> [What to work on]:
Retype the lines of the listing from the line that contains "Open the Surfaces menu in menu bar" through the line that contains "click(779, 44)", including both of those lines.

━━━━━━━━

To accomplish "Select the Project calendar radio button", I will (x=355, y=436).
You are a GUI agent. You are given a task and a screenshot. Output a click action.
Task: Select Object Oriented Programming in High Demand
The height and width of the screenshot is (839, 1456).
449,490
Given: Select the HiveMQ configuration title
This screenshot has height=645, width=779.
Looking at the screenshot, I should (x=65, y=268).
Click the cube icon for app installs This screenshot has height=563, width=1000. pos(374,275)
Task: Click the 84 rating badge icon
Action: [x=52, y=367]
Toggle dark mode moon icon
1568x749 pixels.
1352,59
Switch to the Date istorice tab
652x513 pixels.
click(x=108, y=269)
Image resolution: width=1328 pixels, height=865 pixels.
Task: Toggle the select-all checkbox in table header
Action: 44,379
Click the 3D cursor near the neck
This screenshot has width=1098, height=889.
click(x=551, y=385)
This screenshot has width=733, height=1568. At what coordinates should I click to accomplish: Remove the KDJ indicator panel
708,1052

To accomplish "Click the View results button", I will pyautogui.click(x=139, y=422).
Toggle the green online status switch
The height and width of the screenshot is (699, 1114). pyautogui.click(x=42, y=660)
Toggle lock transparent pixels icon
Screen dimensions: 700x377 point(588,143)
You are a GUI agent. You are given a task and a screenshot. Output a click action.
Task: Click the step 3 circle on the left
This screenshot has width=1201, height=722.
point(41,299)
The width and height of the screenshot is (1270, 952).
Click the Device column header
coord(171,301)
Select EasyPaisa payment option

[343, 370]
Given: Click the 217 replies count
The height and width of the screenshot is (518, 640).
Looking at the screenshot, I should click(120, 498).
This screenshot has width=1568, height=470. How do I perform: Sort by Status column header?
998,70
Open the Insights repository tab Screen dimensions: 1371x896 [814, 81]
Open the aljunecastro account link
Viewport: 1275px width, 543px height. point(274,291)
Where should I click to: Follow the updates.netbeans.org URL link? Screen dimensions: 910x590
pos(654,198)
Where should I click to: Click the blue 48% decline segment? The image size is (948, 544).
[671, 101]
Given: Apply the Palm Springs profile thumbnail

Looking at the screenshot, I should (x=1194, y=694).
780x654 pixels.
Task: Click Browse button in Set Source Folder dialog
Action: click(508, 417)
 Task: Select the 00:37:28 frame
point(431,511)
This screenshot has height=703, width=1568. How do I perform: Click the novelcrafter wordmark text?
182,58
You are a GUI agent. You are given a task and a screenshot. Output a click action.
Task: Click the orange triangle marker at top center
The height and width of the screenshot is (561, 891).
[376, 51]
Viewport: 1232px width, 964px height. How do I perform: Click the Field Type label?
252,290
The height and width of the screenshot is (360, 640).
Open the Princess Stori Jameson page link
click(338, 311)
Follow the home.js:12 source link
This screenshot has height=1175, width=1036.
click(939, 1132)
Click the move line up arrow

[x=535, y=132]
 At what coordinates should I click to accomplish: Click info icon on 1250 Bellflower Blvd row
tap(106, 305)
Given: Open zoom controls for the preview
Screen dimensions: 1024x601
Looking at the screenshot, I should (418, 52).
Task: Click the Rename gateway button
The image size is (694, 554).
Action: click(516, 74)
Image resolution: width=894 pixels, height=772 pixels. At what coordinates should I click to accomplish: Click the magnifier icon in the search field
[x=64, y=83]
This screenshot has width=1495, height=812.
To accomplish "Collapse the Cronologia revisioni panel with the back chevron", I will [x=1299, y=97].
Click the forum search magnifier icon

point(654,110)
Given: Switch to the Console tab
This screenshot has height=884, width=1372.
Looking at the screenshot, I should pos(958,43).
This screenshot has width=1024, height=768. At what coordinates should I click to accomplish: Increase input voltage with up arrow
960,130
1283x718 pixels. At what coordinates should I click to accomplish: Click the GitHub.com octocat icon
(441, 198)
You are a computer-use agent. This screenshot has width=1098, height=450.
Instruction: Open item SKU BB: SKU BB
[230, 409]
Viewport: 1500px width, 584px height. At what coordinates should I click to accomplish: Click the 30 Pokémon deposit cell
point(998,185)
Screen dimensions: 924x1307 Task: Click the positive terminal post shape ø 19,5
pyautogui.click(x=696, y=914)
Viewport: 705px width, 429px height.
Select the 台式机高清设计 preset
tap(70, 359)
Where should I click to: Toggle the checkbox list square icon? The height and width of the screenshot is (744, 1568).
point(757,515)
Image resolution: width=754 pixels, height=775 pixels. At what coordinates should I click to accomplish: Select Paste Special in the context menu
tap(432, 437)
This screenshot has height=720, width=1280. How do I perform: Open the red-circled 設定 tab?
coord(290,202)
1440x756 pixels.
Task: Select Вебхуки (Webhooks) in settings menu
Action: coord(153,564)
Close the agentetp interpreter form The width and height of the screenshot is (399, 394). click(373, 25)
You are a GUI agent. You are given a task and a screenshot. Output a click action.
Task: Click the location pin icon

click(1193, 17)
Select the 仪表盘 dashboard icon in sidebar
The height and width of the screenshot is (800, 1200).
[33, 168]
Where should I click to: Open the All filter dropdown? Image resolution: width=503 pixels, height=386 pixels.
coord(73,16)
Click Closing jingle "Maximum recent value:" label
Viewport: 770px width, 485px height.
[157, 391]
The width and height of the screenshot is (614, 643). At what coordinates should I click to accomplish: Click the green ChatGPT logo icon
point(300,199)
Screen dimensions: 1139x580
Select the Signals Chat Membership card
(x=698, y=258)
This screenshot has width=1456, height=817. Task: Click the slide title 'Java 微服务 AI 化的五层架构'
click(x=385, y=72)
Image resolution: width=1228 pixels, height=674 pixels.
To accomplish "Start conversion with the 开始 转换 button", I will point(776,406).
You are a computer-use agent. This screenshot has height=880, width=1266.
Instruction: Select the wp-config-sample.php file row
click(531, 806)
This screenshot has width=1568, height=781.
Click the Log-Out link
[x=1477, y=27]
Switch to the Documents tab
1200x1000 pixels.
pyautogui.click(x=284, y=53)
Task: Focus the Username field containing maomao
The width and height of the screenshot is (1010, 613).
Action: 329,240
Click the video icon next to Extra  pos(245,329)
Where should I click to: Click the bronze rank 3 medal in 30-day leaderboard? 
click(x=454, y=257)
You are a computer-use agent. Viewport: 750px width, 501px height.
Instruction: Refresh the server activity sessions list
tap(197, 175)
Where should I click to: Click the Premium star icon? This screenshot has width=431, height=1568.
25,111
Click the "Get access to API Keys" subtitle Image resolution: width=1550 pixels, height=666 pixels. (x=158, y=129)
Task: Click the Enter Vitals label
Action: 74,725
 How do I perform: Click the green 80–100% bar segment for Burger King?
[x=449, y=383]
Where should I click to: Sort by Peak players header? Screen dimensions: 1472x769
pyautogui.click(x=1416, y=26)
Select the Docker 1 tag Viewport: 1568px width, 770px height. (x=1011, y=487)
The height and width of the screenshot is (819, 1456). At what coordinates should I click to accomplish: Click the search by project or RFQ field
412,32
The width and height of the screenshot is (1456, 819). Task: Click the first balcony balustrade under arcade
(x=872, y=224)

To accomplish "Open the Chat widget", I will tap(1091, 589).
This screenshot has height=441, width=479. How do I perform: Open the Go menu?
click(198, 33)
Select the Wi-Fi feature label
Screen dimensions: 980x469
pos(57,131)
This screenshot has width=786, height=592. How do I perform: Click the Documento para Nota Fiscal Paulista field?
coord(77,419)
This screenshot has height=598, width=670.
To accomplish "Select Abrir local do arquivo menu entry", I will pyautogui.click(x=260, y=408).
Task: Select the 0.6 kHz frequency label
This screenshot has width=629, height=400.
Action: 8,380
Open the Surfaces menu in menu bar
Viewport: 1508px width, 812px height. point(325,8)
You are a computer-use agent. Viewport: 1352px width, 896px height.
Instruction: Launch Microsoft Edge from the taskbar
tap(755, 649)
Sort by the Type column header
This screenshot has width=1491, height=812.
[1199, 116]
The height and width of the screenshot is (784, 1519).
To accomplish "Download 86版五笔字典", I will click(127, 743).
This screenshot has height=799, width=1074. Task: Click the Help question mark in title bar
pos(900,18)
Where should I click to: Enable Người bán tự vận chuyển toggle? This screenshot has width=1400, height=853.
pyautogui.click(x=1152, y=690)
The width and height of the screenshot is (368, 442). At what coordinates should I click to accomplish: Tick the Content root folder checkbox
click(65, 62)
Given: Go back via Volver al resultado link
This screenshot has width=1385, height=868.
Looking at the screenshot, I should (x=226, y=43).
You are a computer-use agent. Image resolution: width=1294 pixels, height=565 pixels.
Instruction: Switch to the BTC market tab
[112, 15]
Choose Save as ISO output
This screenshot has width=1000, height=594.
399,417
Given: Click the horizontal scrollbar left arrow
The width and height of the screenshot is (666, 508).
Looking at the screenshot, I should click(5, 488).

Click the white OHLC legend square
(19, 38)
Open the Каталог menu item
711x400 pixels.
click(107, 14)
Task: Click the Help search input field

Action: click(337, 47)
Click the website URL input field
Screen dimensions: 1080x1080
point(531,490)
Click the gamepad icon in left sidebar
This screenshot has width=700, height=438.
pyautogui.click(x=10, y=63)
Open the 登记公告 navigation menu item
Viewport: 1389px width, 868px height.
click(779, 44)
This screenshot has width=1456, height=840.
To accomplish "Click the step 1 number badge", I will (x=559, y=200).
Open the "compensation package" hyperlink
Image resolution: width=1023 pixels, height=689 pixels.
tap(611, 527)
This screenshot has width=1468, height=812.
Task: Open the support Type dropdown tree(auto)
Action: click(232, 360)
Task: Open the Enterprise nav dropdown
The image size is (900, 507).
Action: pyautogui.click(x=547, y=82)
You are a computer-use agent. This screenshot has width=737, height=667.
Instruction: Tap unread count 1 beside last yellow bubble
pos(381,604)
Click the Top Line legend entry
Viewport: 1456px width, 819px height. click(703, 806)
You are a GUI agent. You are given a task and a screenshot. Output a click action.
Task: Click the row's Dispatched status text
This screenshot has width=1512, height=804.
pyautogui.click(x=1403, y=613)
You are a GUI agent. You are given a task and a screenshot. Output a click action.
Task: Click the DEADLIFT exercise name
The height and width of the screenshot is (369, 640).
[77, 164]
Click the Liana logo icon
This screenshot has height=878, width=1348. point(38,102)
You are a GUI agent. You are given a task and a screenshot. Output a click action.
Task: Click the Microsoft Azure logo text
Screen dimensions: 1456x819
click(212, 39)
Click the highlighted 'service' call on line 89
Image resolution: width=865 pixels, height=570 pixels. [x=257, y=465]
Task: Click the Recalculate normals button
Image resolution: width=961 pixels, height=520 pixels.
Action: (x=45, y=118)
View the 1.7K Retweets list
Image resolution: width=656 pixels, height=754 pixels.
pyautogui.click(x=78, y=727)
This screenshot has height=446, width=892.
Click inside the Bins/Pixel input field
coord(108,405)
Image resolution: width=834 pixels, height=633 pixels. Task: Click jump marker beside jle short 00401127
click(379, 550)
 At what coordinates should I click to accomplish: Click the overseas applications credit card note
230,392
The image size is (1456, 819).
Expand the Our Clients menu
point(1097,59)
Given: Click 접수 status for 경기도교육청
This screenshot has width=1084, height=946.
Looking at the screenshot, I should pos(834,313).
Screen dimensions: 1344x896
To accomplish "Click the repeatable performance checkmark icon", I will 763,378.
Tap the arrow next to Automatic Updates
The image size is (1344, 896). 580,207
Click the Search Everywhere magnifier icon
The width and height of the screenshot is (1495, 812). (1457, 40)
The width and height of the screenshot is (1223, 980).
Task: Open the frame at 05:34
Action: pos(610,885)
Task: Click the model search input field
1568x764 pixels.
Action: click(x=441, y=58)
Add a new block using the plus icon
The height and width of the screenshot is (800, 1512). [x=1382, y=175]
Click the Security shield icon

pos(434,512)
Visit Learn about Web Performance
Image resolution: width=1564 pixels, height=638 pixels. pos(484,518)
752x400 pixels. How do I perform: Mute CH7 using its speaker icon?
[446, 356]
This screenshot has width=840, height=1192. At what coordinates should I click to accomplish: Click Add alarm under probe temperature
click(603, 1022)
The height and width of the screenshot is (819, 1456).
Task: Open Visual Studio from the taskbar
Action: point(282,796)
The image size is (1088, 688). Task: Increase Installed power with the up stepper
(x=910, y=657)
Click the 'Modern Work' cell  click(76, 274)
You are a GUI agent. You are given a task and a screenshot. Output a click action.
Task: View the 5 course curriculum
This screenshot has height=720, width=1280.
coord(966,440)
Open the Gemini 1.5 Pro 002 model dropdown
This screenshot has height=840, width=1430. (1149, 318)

━━━━━━━━

> [Written solution]:
Open the Surfaces menu in menu bar
Viewport: 1508px width, 812px height. point(325,8)
You are a computer-use agent. Viewport: 1352px width, 896px height.
Instruction: Launch Microsoft Edge from the taskbar
tap(755, 649)
Sort by the Type column header
This screenshot has width=1491, height=812.
[1199, 116]
The height and width of the screenshot is (784, 1519).
To accomplish "Download 86版五笔字典", I will click(127, 743).
This screenshot has height=799, width=1074. Task: Click the Help question mark in title bar
pos(900,18)
Where should I click to: Enable Người bán tự vận chuyển toggle? This screenshot has width=1400, height=853.
pyautogui.click(x=1152, y=690)
The width and height of the screenshot is (368, 442). At what coordinates should I click to accomplish: Tick the Content root folder checkbox
click(65, 62)
Given: Go back via Volver al resultado link
This screenshot has width=1385, height=868.
Looking at the screenshot, I should (x=226, y=43).
You are a computer-use agent. Image resolution: width=1294 pixels, height=565 pixels.
Instruction: Switch to the BTC market tab
[112, 15]
Choose Save as ISO output
This screenshot has width=1000, height=594.
399,417
Given: Click the horizontal scrollbar left arrow
The width and height of the screenshot is (666, 508).
Looking at the screenshot, I should click(5, 488).

Click the white OHLC legend square
(19, 38)
Open the Каталог menu item
711x400 pixels.
click(107, 14)
Task: Click the Help search input field

Action: click(337, 47)
Click the website URL input field
Screen dimensions: 1080x1080
point(531,490)
Click the gamepad icon in left sidebar
This screenshot has width=700, height=438.
pyautogui.click(x=10, y=63)
Open the 登记公告 navigation menu item
Viewport: 1389px width, 868px height.
click(779, 44)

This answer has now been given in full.